Evaluating both sides, we get:

$$ 2(1) = 2+0 $$

$$ 2 = 2 $$

This confirms that when $$ x=0 $$, $$ f(0)=2 $$. So, the point of interest for the inverse derivative is $$ x=0 $$. According to the Inverse Function Theorem, $$ (f^{-1})'(y) = \frac{1}{f'(x)} $$ where $$ y=f(x) $$. In our case, $$ y=2 $$ and the corresponding $$ x=0 $$, so we need to find $$ f'(0) $$.

**step2 Differentiate the Given Equation with Respect to x**

We need to find the derivative of $$ f(x) $$, denoted as $$ f'(x) $$. We differentiate both sides of the given equation $$ e^{-x}f(x)=2+\int\limits_0^x\sqrt{t^4+1}dt $$ with respect to $$ x $$.

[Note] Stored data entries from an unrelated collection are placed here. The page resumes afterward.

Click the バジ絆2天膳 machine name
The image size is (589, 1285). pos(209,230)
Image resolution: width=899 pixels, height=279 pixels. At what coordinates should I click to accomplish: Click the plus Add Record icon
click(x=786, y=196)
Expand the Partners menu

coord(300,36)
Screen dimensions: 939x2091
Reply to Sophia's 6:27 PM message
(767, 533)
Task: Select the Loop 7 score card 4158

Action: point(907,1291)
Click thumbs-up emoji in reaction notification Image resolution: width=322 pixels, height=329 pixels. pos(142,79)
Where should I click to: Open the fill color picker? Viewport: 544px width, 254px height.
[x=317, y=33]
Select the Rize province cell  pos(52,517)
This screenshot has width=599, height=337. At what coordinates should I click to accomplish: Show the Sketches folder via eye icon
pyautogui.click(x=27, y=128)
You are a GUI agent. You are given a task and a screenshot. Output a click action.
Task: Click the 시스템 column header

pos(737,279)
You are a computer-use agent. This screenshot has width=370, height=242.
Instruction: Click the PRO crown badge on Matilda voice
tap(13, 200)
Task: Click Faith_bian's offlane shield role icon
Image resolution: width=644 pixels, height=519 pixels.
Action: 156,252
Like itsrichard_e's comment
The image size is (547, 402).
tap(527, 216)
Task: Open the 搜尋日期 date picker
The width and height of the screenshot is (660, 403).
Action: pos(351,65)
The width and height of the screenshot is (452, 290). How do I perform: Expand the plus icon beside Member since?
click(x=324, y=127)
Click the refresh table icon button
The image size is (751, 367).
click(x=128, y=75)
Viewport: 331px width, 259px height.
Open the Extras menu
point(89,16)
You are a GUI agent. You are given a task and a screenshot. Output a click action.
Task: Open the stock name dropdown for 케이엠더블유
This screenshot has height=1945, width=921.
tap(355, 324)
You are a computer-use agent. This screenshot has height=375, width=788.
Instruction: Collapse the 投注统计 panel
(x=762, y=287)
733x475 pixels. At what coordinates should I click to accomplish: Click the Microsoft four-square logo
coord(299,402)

On the left side, we use the product rule $$ (uv)' = u'v + uv' $$ where $$ u=e^{-x} $$ and $$ v=f(x) $$. The derivative of $$ e^{-x} $$ is $$ -e^{-x} $$.

$$ \frac{d}{dx}(e^{-x}f(x)) = -e^{-x}f(x) + e^{-x}f'(x) $$

On the right side, we use the Fundamental Theorem of Calculus, which states that $$ \frac{d}{dx}\int_a^x g(t)dt = g(x) $$. The derivative of the constant 2 is 0.

$$ \frac{d}{dx}\left(2+\int\limits_0^x\sqrt{t^4+1}dt\right) = 0 + \sqrt{x^4+1} = \sqrt{x^4+1} $$

Equating the derivatives of both sides, we get:

$$ -e^{-x}f(x) + e^{-x}f'(x) = \sqrt{x^4+1} $$

**step3 Evaluate f'(x) at x=0**

Now we substitute $$ x=0 $$ into the differentiated equation to find $$ f'(0) $$.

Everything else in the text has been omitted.